Generally speaking, employers cannot ask you about your criminal record or encounters with law enforcement. But there is an exception for a felony conviction (and for some misdemeanors, too). Employers cannot automatically refuse to hire you due to a felony conviction, but that conviction won’t be doing you any favors.
Like employers, housing providers cannot automatically refuse to rent to you because of a felony conviction, but they can consider whether the circumstances surrounding your conviction are relevant to whether or not they should rent to you. And if the crime involved meth production and took place in federally-assisted housing, you can never be admitted to federally-assisted housing again.
Getting a Loan
While banks may be more interested in your credit rating than your criminal convictions, if you are a student receiving federal funds when you are convicted of a drug-related felony, your financial aid can be suspended for a full year from the date of your conviction.
Massachusetts has strict gun laws that include a provision that convicted felons are unable to buy or possess firearms in the state. Crimes involving drugs are explicitly called out in the law as a reason why a person may be disallowed from owning a gun.
Your Relationships and Reputation
In a certain sense, everything we have talked about so far relates to your overall reputation and the relationships you may or may not be able to build (or rebuild) after a felony drug conviction. Relationships with employers, landlords, friends, and even family can be undermined by a conviction. It can be hard for many people to look past a conviction—even if you have done everything possible to turn your life around.
For all of these reasons, it is absolutely essential that you hire a defense attorney to represent you after you have been charged with a crime involving drugs.

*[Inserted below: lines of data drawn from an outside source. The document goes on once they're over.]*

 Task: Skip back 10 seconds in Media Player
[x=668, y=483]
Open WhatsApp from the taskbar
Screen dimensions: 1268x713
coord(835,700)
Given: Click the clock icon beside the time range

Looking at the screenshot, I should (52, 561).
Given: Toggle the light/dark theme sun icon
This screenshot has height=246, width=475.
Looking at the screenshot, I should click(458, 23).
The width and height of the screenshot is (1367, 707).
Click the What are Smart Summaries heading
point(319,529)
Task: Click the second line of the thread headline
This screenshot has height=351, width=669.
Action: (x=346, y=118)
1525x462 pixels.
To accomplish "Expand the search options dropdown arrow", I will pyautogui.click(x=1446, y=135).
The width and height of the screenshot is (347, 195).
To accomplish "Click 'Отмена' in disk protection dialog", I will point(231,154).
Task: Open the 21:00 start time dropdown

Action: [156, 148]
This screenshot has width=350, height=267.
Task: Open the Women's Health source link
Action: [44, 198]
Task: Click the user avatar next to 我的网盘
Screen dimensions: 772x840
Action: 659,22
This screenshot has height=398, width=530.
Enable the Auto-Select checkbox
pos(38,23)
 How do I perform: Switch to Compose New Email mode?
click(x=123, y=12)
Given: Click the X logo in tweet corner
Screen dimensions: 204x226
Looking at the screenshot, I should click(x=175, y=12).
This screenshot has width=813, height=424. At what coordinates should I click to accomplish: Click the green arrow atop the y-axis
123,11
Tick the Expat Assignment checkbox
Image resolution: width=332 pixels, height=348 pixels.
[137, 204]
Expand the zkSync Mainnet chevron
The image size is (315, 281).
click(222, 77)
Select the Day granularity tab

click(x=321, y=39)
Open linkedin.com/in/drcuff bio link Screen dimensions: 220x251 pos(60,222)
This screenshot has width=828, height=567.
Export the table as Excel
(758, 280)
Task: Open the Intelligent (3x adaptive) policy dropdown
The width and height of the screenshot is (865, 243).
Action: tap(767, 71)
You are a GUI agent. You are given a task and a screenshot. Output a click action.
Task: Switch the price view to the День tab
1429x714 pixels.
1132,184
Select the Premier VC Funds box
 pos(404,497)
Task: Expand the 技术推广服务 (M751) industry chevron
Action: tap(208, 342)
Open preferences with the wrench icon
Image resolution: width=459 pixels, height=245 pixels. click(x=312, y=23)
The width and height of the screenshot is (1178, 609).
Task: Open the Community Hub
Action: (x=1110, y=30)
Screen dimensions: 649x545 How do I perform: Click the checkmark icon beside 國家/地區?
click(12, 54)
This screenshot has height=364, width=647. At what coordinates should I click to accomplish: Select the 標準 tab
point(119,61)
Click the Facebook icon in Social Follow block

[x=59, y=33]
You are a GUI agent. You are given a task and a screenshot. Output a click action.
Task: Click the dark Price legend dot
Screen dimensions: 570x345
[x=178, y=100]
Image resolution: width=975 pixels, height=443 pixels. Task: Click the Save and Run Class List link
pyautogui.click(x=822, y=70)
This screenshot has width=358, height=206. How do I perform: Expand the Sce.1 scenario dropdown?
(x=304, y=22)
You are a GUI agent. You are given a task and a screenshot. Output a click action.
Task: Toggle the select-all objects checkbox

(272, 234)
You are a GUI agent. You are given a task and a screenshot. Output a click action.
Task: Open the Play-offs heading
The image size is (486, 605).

Nate Amendola Sees the Whole Picture
When you are hiring someone to serve as your defense attorney, you want someone who sees you as a person—not just another client. And you want someone who recognizes that each case is different and that more is at stake than questions of jail time and fines.
Nate Amendola is a lawyer whose passion is a holistic approach to criminal defense. You are not just a number on a tally of his win/loss record in court. Instead, he recognizes that you are an individual who may need more than simple legal advice. If you have been arrested for a drug-related crime in Plymouth, Norfolk, Bristol, Barnstable, or Nantucket County, contact us today for a free case review so that we can go to work for you.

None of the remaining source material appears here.